We recently sat down with Yuzo Koshiro's sister Ayano and her husband Hitoshi Ariga. Koshiro has enjoyed an amazing career in video game development and design, working on the likes of Sonic the Hedgehog, Streets of Rage 2 and Story of Thor, as well as many other classics. She also worked on both ActRaiser titles and explains why the 1991 original turned out the way it did:
Quintet had conceived the first ActRaiser as an RPG at the time. They wanted to offer a launch title in the style of Dragon Quest. But there wasn't enough time for that, and Mr. Hashimoto, one of the company founders and the game's programmer, also preferred to make an action game. Something like Mega Man 2. So we changed the concept and finished the game within half a year.
We had never made an action game on a console before. Some aspects of ActRaiser aren't that great either, I think. Sometimes you get attacked from outside the screen. That wasn't so ideal, but we couldn't make it work any better. The jumping behaviour is also a bit strange. We had problems with the angles, so it looks a bit strange. The jumping behaviour was not designed by the designer but by the graphic artist. And while the programmer wanted to make an action game, the lead planner was a big fan of Populous. And then, they combined these two concepts.
She then explains why the interesting blend of action and strategy was removed from the sequel: "That was a directive from the American Enix office." Clearly, someone at Enix's western branch wasn't keen on the 'God' sim sections.
She adds that the difficulty level in the second game was also much higher in the western versions, and this was again due to feedback from Enix's American staff:
The reason for the different difficulty levels was, again, the US branch of Enix. They wanted us to make the game harder because, apparently, people were complaining that they took a whole week off to play the first ActRaiser and then reached the end credits after only two days. They bought it, and then took far less than a week. And those complaints ultimately caused the change in difficulty for the US version. These are simply very different values.
Her (now) husband, Hitoshi Ariga, worked alongside Koshiro on the game, and adds:
We already made the game a bit more difficult than its predecessor. But then Enix came to us with feedback that it should be much harder. So we looked at the damage values of the hero and the enemies, tweaked them a lot, and at some point, we barely had any more overview ourselves. We were just paid to do it that way – so we did it that way.

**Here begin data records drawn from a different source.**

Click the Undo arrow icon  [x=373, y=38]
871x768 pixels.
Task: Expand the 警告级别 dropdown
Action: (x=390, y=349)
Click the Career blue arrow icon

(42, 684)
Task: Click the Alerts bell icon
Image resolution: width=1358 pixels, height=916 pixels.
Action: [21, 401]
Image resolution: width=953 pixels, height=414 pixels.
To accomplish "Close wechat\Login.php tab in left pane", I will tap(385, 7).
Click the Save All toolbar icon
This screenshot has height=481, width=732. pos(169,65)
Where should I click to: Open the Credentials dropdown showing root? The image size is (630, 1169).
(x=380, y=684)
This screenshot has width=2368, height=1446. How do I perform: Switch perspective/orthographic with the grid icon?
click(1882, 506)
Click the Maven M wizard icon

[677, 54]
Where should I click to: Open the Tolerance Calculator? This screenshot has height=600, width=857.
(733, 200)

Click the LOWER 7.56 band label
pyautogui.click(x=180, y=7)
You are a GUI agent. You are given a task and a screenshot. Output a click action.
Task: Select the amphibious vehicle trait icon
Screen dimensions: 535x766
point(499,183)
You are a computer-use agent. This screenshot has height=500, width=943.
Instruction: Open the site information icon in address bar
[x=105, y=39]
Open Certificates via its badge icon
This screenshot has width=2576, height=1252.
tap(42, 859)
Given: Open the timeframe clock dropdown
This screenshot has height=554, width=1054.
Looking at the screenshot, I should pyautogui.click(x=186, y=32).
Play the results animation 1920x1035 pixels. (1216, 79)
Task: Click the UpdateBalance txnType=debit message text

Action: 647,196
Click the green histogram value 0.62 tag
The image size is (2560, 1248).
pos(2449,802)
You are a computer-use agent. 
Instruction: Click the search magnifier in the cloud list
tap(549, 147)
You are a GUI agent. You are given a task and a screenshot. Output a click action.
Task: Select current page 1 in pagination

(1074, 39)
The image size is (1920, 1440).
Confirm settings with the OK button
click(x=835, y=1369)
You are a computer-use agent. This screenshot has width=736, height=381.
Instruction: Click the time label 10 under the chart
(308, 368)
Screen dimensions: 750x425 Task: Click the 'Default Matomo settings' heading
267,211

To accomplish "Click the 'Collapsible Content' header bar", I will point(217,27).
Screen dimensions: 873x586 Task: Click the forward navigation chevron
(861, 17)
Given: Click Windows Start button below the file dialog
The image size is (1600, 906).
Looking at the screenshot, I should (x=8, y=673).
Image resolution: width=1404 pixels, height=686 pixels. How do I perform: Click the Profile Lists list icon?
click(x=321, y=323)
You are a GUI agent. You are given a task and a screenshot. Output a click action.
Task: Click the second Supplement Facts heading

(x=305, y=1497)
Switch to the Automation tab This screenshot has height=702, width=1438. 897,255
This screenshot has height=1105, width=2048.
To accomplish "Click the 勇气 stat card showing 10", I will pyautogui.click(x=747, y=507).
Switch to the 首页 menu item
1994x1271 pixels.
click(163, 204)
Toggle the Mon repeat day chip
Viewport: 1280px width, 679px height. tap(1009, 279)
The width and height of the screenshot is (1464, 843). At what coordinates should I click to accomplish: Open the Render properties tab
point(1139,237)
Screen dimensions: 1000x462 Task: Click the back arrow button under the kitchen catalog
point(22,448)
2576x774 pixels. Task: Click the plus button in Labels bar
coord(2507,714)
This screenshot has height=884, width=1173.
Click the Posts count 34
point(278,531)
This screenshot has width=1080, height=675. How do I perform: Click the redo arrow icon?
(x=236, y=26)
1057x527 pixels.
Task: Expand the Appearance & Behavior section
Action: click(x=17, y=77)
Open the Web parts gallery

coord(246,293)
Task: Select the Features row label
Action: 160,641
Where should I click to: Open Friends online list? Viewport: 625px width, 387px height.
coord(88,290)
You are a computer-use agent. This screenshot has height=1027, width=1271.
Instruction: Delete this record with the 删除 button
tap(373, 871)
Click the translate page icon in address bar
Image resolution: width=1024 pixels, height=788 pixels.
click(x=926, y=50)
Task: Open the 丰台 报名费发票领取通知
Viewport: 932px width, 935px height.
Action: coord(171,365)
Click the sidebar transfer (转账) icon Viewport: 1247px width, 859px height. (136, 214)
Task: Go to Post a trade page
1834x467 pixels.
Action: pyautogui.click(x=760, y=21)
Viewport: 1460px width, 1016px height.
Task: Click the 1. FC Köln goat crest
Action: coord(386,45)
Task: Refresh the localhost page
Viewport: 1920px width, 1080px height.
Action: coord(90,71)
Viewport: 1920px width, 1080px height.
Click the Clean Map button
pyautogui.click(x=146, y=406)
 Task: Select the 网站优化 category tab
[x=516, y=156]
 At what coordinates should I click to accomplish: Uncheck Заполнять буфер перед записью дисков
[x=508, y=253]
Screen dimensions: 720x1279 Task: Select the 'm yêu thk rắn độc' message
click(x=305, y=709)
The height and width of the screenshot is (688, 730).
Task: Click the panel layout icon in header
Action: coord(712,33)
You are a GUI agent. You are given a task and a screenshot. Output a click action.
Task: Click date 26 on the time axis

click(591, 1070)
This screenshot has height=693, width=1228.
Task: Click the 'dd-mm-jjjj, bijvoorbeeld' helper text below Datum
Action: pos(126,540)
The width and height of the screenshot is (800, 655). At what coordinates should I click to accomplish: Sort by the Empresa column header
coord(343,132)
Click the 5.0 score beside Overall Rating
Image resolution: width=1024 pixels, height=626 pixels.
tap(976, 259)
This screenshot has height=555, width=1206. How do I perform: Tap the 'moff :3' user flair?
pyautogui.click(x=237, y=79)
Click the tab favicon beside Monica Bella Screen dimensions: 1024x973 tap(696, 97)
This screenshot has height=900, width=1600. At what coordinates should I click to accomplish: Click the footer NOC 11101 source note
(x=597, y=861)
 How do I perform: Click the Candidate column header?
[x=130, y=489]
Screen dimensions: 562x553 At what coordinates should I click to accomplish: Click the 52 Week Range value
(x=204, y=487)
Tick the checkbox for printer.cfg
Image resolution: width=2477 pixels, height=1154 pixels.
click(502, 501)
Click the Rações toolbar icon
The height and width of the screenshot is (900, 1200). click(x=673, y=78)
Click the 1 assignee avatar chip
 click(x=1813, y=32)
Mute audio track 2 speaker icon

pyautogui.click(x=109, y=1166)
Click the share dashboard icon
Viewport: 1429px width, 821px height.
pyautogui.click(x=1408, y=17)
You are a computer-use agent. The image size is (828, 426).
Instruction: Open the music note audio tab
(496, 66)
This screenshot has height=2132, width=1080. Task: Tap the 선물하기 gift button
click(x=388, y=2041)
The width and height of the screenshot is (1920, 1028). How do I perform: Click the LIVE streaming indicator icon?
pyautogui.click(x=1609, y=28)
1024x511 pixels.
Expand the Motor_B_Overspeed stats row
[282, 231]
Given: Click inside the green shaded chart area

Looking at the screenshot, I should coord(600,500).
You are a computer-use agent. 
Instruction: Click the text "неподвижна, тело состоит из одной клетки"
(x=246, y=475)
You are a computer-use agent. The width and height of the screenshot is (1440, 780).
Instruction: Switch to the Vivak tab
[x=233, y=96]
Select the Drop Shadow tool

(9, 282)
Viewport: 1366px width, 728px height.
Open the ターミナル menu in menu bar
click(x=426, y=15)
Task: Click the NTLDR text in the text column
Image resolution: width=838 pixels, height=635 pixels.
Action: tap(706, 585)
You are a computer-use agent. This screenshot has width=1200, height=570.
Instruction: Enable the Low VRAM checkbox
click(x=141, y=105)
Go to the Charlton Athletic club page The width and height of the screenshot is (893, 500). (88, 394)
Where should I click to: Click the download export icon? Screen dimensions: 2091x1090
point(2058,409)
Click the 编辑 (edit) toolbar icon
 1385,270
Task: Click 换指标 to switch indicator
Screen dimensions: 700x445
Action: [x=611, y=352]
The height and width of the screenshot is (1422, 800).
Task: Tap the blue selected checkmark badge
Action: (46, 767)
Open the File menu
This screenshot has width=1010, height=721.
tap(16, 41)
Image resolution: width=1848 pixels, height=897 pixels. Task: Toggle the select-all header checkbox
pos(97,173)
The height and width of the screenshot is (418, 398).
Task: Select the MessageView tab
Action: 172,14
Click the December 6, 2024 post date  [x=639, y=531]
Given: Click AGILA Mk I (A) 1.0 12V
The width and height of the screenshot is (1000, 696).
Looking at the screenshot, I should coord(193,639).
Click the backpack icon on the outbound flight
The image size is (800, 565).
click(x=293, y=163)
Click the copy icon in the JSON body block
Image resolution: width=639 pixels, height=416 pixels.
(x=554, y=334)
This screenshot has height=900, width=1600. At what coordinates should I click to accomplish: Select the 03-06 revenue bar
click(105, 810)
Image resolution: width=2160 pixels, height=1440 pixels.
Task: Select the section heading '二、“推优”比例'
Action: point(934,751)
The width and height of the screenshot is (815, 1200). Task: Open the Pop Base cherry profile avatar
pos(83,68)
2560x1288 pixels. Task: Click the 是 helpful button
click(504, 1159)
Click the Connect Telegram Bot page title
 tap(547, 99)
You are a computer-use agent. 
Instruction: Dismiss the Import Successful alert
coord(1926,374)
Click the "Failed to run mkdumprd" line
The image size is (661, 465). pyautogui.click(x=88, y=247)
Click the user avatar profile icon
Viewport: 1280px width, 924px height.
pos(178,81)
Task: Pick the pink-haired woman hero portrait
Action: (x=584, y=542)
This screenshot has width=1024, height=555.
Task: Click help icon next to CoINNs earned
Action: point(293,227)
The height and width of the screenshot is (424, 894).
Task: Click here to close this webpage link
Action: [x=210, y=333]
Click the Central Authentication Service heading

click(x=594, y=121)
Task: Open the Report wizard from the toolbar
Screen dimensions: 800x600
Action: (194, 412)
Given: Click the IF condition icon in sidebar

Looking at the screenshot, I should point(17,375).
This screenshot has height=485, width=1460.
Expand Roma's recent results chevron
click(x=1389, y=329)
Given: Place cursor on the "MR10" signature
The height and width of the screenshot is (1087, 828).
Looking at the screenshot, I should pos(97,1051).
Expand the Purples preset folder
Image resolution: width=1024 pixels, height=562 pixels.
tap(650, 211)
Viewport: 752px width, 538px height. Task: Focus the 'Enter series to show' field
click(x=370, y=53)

Why does Koshiro think American gamers like tougher games? She explains:
As I said, it was a commissioned work and probably a case of different tastes of gamers in Japan and the US. I mean, if you think about games like Ultima or Wizardry, you die pretty quickly. As gamers in Japan, we generally don't like that so much. If you buy a game and you can't play through it, that doesn't feel good, does it? One of the ideas behind Ys at the time was that anyone could play through it. So we kept it very simple. PC games that were developed in Europe and the US were so hard... you died so quickly. Spelunker was one of those. You make one wrong step, and you're dead. And I guess we learned from that that Americans like hard games.
We didn't assume that US developers didn't have experience in game design, but that it was just the taste of gamers. We thought that US games were just generally harder for some reason.
ActRaiser 2 – This was one of my first – and most important – mistakes in my career. At the time, I was convinced that players wanted action. They wanted to be challenged and pushed to new levels. I pushed Enix away from retaining the sim part of ActRaiser and toward a more challenging action title. I made that decision because I believed I knew what the consumer wanted. The release of that game taught me quite a bit about the need to really listen to consumers. You can’t get caught up in making games for yourself believing that you speak for the consumer. You have to take the time to really hear what people have to say, read all the feedback, read all the comments, truly understand what people seek in their experiences. I removed the soul from ActRaiser and that was a really tough lesson to learn, but it’s one that has really helped me along the way.
Thankfully, the series has recently had a revival via ActRaiser Renaissance, and that not only re-introduced the 'God' sim sections but also offered a fair and decent challenge – at least in our opinion, anyway.